Item-finding data
## Start
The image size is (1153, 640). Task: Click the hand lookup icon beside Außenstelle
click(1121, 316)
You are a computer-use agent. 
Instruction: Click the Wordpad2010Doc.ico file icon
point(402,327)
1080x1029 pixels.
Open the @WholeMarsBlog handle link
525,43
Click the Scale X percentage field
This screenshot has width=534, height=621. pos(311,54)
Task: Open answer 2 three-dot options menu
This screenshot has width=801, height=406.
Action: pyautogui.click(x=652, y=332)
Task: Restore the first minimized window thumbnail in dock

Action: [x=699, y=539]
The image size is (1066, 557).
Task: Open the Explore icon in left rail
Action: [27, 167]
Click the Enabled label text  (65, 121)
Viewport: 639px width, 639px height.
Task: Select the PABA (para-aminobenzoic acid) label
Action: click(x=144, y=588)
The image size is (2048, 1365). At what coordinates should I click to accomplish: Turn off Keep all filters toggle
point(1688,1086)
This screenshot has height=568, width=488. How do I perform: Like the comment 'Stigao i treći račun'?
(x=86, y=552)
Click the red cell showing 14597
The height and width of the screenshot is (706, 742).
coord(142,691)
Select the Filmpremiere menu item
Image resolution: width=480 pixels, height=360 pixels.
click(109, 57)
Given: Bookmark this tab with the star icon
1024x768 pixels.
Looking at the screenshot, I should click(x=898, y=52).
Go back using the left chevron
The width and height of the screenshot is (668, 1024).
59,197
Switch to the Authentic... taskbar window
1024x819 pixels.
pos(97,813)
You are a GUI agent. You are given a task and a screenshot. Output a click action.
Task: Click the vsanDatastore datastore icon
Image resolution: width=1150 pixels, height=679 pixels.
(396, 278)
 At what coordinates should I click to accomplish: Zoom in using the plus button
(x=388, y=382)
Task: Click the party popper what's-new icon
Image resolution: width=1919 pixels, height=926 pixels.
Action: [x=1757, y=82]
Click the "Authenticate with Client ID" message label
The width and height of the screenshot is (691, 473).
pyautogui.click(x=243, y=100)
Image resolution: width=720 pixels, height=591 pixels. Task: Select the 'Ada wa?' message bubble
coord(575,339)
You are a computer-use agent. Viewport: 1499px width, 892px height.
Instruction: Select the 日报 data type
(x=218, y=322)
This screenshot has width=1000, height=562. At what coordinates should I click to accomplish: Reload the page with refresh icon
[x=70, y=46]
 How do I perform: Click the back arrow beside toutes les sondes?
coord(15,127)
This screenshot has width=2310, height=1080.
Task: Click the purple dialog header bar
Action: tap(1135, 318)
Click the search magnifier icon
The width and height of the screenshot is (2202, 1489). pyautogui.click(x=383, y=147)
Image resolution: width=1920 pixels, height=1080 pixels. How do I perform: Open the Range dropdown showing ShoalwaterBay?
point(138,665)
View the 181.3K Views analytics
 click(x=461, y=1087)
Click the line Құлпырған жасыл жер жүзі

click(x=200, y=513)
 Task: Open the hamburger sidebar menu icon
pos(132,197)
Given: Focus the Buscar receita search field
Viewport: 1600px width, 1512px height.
## End
# Task prompt:
Copy out verbatim the data starting at the line containing "This screenshot has width=1000, height=562." and ending at the last line of the data.

# The solution:
This screenshot has width=1000, height=562. At what coordinates should I click to accomplish: Reload the page with refresh icon
[x=70, y=46]
 How do I perform: Click the back arrow beside toutes les sondes?
coord(15,127)
This screenshot has width=2310, height=1080.
Task: Click the purple dialog header bar
Action: tap(1135, 318)
Click the search magnifier icon
The width and height of the screenshot is (2202, 1489). pyautogui.click(x=383, y=147)
Image resolution: width=1920 pixels, height=1080 pixels. How do I perform: Open the Range dropdown showing ShoalwaterBay?
point(138,665)
View the 181.3K Views analytics
 click(x=461, y=1087)
Click the line Құлпырған жасыл жер жүзі

click(x=200, y=513)
 Task: Open the hamburger sidebar menu icon
pos(132,197)
Given: Focus the Buscar receita search field
Viewport: 1600px width, 1512px height.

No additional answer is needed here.